- [Exercise goal] Lay out every row below as a numbered list, dropping any blank lines.

- [Data for this task]
=-=-=-=-=

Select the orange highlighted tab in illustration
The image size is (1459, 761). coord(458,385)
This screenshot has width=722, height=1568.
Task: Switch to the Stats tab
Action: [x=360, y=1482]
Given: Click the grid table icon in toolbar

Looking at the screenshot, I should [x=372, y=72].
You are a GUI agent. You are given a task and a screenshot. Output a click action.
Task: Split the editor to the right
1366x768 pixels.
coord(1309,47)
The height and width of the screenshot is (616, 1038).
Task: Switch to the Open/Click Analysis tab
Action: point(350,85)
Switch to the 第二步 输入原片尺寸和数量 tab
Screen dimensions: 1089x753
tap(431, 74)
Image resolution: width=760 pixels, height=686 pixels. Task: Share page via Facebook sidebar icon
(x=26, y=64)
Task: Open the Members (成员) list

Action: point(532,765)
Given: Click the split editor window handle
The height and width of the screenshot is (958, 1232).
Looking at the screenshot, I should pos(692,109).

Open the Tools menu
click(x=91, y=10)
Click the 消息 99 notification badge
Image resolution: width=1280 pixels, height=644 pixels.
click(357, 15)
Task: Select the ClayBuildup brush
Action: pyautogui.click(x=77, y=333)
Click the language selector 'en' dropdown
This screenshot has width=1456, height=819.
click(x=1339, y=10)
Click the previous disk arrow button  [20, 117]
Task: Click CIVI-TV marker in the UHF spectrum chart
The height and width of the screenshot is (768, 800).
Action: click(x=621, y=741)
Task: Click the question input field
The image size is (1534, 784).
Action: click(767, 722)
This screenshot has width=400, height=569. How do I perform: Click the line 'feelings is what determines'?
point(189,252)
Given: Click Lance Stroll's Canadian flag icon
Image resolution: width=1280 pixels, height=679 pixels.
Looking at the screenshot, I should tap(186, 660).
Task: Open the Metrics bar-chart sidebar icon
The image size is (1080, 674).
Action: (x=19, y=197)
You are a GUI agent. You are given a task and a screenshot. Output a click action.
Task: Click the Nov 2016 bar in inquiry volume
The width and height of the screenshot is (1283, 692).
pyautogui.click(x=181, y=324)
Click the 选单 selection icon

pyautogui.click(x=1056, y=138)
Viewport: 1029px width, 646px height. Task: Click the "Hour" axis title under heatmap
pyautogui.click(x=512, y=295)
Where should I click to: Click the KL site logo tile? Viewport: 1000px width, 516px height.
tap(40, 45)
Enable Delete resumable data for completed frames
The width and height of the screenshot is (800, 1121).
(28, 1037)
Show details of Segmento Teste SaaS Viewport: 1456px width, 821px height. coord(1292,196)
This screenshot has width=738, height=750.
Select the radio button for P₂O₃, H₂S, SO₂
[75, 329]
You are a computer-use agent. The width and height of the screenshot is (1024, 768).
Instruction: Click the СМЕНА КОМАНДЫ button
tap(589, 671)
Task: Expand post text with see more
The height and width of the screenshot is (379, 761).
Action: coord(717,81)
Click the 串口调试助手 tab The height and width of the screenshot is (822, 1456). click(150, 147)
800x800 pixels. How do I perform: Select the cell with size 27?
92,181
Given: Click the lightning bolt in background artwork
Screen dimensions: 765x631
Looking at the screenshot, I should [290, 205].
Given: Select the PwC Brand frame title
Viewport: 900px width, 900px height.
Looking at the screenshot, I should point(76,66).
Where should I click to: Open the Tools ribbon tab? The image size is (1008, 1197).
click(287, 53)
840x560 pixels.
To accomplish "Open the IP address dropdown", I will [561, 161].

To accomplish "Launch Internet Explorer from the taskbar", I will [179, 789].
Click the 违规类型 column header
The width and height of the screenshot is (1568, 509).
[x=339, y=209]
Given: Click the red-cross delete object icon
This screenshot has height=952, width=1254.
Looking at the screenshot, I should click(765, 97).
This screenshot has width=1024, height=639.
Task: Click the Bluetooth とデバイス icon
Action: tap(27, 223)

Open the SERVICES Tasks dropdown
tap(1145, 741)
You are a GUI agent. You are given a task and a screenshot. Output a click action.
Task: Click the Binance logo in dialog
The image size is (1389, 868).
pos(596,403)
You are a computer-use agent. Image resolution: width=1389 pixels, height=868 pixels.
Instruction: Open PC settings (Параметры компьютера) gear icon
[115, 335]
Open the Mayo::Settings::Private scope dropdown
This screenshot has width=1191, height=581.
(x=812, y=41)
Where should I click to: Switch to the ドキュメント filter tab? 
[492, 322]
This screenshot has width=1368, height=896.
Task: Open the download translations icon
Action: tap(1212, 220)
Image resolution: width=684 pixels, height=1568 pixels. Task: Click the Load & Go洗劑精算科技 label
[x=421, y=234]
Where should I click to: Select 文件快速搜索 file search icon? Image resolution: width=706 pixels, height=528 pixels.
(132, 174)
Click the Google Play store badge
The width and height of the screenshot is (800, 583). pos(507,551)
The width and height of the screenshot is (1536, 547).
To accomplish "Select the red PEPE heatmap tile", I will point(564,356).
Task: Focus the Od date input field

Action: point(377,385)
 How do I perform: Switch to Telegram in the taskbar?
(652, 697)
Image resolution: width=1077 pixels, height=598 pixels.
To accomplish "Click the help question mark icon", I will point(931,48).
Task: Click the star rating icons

=-=-=-=-=

- [Correct answer]
1. Select the orange highlighted tab in illustration
2. The image size is (1459, 761). coord(458,385)
3. This screenshot has width=722, height=1568.
4. Task: Switch to the Stats tab
5. Action: [x=360, y=1482]
6. Given: Click the grid table icon in toolbar
7. Looking at the screenshot, I should [x=372, y=72].
8. You are a GUI agent. You are given a task and a screenshot. Output a click action.
9. Task: Split the editor to the right
10. 1366x768 pixels.
11. coord(1309,47)
12. The height and width of the screenshot is (616, 1038).
13. Task: Switch to the Open/Click Analysis tab
14. Action: point(350,85)
15. Switch to the 第二步 输入原片尺寸和数量 tab
16. Screen dimensions: 1089x753
17. tap(431, 74)
18. Image resolution: width=760 pixels, height=686 pixels. Task: Share page via Facebook sidebar icon
19. (x=26, y=64)
20. Task: Open the Members (成员) list
21. Action: point(532,765)
22. Given: Click the split editor window handle
23. The height and width of the screenshot is (958, 1232).
24. Looking at the screenshot, I should pos(692,109).
25. Open the Tools menu
26. click(x=91, y=10)
27. Click the 消息 99 notification badge
28. Image resolution: width=1280 pixels, height=644 pixels.
29. click(357, 15)
30. Task: Select the ClayBuildup brush
31. Action: pyautogui.click(x=77, y=333)
32. Click the language selector 'en' dropdown
33. This screenshot has width=1456, height=819.
34. click(x=1339, y=10)
35. Click the previous disk arrow button  [20, 117]
36. Task: Click CIVI-TV marker in the UHF spectrum chart
37. The height and width of the screenshot is (768, 800).
38. Action: click(x=621, y=741)
39. Task: Click the question input field
40. The image size is (1534, 784).
41. Action: click(767, 722)
42. This screenshot has width=400, height=569. How do I perform: Click the line 'feelings is what determines'?
43. point(189,252)
44. Given: Click Lance Stroll's Canadian flag icon
45. Image resolution: width=1280 pixels, height=679 pixels.
46. Looking at the screenshot, I should tap(186, 660).
47. Task: Open the Metrics bar-chart sidebar icon
48. The image size is (1080, 674).
49. Action: (x=19, y=197)
50. You are a GUI agent. You are given a task and a screenshot. Output a click action.
51. Task: Click the Nov 2016 bar in inquiry volume
52. The width and height of the screenshot is (1283, 692).
53. pyautogui.click(x=181, y=324)
54. Click the 选单 selection icon
55. pyautogui.click(x=1056, y=138)
56. Viewport: 1029px width, 646px height. Task: Click the "Hour" axis title under heatmap
57. pyautogui.click(x=512, y=295)
58. Where should I click to: Click the KL site logo tile? Viewport: 1000px width, 516px height.
59. tap(40, 45)
60. Enable Delete resumable data for completed frames
61. The width and height of the screenshot is (800, 1121).
62. (28, 1037)
63. Show details of Segmento Teste SaaS Viewport: 1456px width, 821px height. coord(1292,196)
64. This screenshot has width=738, height=750.
65. Select the radio button for P₂O₃, H₂S, SO₂
66. [75, 329]
67. You are a computer-use agent. The width and height of the screenshot is (1024, 768).
68. Instruction: Click the СМЕНА КОМАНДЫ button
69. tap(589, 671)
70. Task: Expand post text with see more
71. The height and width of the screenshot is (379, 761).
72. Action: coord(717,81)
73. Click the 串口调试助手 tab The height and width of the screenshot is (822, 1456). click(150, 147)
74. 800x800 pixels. How do I perform: Select the cell with size 27?
75. 92,181
76. Given: Click the lightning bolt in background artwork
77. Screen dimensions: 765x631
78. Looking at the screenshot, I should [290, 205].
79. Given: Select the PwC Brand frame title
80. Viewport: 900px width, 900px height.
81. Looking at the screenshot, I should point(76,66).
82. Where should I click to: Open the Tools ribbon tab? The image size is (1008, 1197).
83. click(287, 53)
84. 840x560 pixels.
85. To accomplish "Open the IP address dropdown", I will [561, 161].
86. To accomplish "Launch Internet Explorer from the taskbar", I will [179, 789].
87. Click the 违规类型 column header
88. The width and height of the screenshot is (1568, 509).
89. [x=339, y=209]
90. Given: Click the red-cross delete object icon
91. This screenshot has height=952, width=1254.
92. Looking at the screenshot, I should click(765, 97).
93. This screenshot has width=1024, height=639.
94. Task: Click the Bluetooth とデバイス icon
95. Action: tap(27, 223)
96. Open the SERVICES Tasks dropdown
97. tap(1145, 741)
98. You are a GUI agent. You are given a task and a screenshot. Output a click action.
99. Task: Click the Binance logo in dialog
100. The image size is (1389, 868).
101. pos(596,403)
102. You are a computer-use agent. Image resolution: width=1389 pixels, height=868 pixels.
103. Instruction: Open PC settings (Параметры компьютера) gear icon
104. [115, 335]
105. Open the Mayo::Settings::Private scope dropdown
106. This screenshot has width=1191, height=581.
107. (x=812, y=41)
108. Where should I click to: Switch to the ドキュメント filter tab? 
109. [492, 322]
110. This screenshot has width=1368, height=896.
111. Task: Open the download translations icon
112. Action: tap(1212, 220)
113. Image resolution: width=684 pixels, height=1568 pixels. Task: Click the Load & Go洗劑精算科技 label
114. [x=421, y=234]
115. Where should I click to: Select 文件快速搜索 file search icon? Image resolution: width=706 pixels, height=528 pixels.
116. (132, 174)
117. Click the Google Play store badge
118. The width and height of the screenshot is (800, 583). pos(507,551)
119. The width and height of the screenshot is (1536, 547).
120. To accomplish "Select the red PEPE heatmap tile", I will point(564,356).
121. Task: Focus the Od date input field
122. Action: point(377,385)
123.  How do I perform: Switch to Telegram in the taskbar?
124. (652, 697)
125. Image resolution: width=1077 pixels, height=598 pixels.
126. To accomplish "Click the help question mark icon", I will point(931,48).
127. Task: Click the star rating icons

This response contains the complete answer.